Desde hacía tiempo veía en el parque a Mano Caníbal. Así le decían al viejo Carmelo, aunque no era tan viejo. Tal vez tendría poco más de treinta, pero la suciedad pegada a su ropa y al rostro le daba años de más. Su apodo había nacido de un rumor que mutaba con los años. Algunos decían que era un loco peligroso, otros que había matado a personas en otros estados, y lo más extremo —pero repetido con extraña seguridad— era que se las había comido. Que las cocinaba y se sentaba a comer con cuchillo y tenedor.

En mi caso, siempre lo trate normal, quizá por eso me tenía cierto respeto.

No éramos amigos, ni mucho menos. Lo veía tres o cinco veces al año, cuando pasaba por la plaza. Pero él recordaba mi nombre, cosa rara en un pueblo donde ni tus tías te saludan si no te ven a menudo. Carmelo casi siempre estaba sentado en la misma banca, con la ropa engrasada, el cabello apelmazado por polvo viejo, y un olor que no era simplemente sucio: era denso, extraño, como a tierra húmeda y metal. Nadie quería acercársele.

Lo más extraño de todo era que, una o dos veces al año, aparecía distinto.

Vestido como nuevo. Impecable. Limpio. Como si se hubiera metido en una cápsula de baño, lavado la ropa, peinado con esmero y puesto colonia. Caminaba con otro porte. Saludaba a la gente con cortesía. Pero nadie le respondía. Nadie sabía qué motivaba esos cambios tan esporádicos, ni por qué al día siguiente volvía a estar hecho un desastre, como si el momento pulcro hubiera sido un espejismo.

Una tarde lo vi así. Bien vestido, afilado, oliendo incluso a desodorante.

Me saludó con una sonrisa y me pidió sentarse a mi lado. Acepté. Conversamos. Y para mi sorpresa, no era un loco desquiciado ni un hombre ido. Era una persona. Me habló de su infancia, de su madre, del miedo que sentía a veces por la noche. Tenía ideas profundas, bien articuladas. Me sentí pequeño. Lo había subestimado.

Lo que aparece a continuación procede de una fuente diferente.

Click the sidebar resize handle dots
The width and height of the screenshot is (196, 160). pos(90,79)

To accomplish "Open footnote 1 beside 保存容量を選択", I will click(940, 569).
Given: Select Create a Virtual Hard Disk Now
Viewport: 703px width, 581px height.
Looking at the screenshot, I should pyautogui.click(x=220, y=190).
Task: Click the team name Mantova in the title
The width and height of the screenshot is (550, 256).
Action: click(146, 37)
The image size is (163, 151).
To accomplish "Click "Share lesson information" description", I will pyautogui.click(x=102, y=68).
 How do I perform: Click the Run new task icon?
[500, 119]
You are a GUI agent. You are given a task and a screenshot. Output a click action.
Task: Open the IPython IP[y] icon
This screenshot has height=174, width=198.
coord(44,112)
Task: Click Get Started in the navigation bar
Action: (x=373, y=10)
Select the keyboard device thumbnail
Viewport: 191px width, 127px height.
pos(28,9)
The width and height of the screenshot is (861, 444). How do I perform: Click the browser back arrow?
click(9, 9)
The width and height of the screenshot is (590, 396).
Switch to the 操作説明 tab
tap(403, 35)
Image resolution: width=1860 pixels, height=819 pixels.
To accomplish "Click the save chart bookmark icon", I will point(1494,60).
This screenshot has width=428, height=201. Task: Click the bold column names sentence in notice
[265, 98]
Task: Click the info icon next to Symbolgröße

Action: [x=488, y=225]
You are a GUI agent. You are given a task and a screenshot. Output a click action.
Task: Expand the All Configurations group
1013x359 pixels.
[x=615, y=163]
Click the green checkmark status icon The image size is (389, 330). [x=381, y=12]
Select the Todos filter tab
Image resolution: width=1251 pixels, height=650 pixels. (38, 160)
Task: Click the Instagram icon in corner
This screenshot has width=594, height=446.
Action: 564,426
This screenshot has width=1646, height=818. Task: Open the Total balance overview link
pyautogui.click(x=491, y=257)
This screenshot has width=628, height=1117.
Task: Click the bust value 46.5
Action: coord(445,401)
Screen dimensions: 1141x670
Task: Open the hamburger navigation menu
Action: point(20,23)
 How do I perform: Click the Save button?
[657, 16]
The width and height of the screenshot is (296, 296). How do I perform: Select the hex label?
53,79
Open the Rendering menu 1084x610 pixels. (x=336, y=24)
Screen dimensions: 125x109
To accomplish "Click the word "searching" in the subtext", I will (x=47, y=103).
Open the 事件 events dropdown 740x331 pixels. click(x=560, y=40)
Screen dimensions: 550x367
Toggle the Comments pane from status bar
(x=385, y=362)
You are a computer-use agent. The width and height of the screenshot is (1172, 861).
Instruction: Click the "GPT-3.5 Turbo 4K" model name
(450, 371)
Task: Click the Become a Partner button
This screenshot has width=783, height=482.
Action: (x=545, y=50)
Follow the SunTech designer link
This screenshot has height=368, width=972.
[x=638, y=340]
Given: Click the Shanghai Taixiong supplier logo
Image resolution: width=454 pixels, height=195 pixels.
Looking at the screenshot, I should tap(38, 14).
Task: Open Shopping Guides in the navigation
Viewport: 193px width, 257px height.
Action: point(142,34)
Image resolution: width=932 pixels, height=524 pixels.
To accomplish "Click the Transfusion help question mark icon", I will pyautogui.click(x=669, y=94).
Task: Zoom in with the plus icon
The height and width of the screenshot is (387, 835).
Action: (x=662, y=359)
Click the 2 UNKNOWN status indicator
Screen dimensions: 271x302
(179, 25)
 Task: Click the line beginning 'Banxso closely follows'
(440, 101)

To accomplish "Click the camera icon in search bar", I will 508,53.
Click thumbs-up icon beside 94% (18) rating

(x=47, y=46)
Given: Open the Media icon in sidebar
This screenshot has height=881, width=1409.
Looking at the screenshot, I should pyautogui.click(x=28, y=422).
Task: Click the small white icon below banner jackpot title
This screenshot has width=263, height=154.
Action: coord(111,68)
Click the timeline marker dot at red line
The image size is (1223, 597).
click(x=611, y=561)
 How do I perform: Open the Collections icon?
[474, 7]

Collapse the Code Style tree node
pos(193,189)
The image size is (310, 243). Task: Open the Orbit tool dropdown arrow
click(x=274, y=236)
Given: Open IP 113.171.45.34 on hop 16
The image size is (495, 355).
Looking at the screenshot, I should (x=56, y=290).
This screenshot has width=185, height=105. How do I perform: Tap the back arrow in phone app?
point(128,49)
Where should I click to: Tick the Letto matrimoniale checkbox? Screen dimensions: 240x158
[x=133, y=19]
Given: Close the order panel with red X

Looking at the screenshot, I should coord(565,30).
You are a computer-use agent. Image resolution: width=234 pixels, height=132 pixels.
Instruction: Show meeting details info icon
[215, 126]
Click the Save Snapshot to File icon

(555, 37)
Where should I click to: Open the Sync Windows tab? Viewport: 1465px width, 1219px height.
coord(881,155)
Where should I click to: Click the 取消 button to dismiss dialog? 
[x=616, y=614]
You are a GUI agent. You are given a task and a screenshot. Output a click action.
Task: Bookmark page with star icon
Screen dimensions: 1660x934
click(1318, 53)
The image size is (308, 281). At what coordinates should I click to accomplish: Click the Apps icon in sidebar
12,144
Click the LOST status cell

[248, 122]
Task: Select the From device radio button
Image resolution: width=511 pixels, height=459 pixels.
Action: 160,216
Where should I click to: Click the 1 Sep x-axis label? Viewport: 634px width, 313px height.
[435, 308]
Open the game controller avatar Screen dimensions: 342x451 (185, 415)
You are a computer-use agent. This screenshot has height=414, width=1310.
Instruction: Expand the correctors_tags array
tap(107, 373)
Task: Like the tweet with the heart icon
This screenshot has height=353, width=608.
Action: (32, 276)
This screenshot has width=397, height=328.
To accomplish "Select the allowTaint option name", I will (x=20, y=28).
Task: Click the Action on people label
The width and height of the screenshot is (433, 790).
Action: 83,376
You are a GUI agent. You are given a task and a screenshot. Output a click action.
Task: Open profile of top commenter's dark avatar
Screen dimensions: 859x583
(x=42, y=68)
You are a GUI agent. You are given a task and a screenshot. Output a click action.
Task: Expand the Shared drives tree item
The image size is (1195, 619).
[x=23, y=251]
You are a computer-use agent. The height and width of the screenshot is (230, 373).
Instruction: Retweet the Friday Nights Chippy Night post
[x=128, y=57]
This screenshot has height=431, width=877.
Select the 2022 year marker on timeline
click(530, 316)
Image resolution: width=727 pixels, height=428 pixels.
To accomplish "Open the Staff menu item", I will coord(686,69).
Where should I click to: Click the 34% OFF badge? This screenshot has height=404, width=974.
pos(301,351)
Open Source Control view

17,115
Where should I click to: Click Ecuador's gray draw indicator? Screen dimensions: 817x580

Fue tanta la comodidad que, sin pensar, cometí el error de preguntar:

—¿Es verdad lo que se dice de usted?

¿De mi? ¿Sobre qué? Dijo como ignorando de que hablaba. 

Sobre el canibalismo. 

Él dejó de hablar. Giró el rostro despacio, y por unos segundos, me miró en silencio.

—La gente dice muchas cosas —respondió por fin—. Pero dime algo: ¿cómo crees que sepa la carne humana?

Me incomodé. Mi cuerpo se echó hacia atrás, aunque traté de mantener la calma.

—¿Nunca lo pensaste? —insistió, sonriendo—. Comemos gallinas que comen cucarachas. Cerdos que viven entre su propia porquería. Y saben bien. ¿Nunca has tenido curiosidad?

No respondí. Me limité a sonreír, nervioso. Para no tensar el ambiente, dije:

—Tiene razón.

Él sonrió más.

—Eso pensé.

Y sin más, cambió de tema. Como si nada. Hablamos unos minutos más. Luego se despidió con tranquilidad. Me dio la mano. Caminó por la plaza con sus zapatos limpios, dejando en mí algo que no supe definir.

Pasaron meses.

Volví a la plaza una tarde y allí estaba de nuevo Carmelo, esta vez como siempre: sucio, encorvado, con ese olor que uno no olvida. Me saludó desde lejos, levantando una mano como quien reconoce a un viejo compañero de escuela. Yo asentí con la cabeza y seguí de largo. Me dio culpa, pero no supe cómo acercarme de nuevo.

Hasta que una noche, a las diez, alguien tocó la puerta de mi casa.

Mi esposa y yo nos sobresaltamos. Nadie llega a esa hora. Abrí con cautela.

Era Carmelo.

Vestido como en aquel primer encuentro: ropa limpia, planchada, el cabello peinado hacia atrás, los zapatos lustrados. En la mano llevaba una bolsa blanca, de esas térmicas de comida para llevar.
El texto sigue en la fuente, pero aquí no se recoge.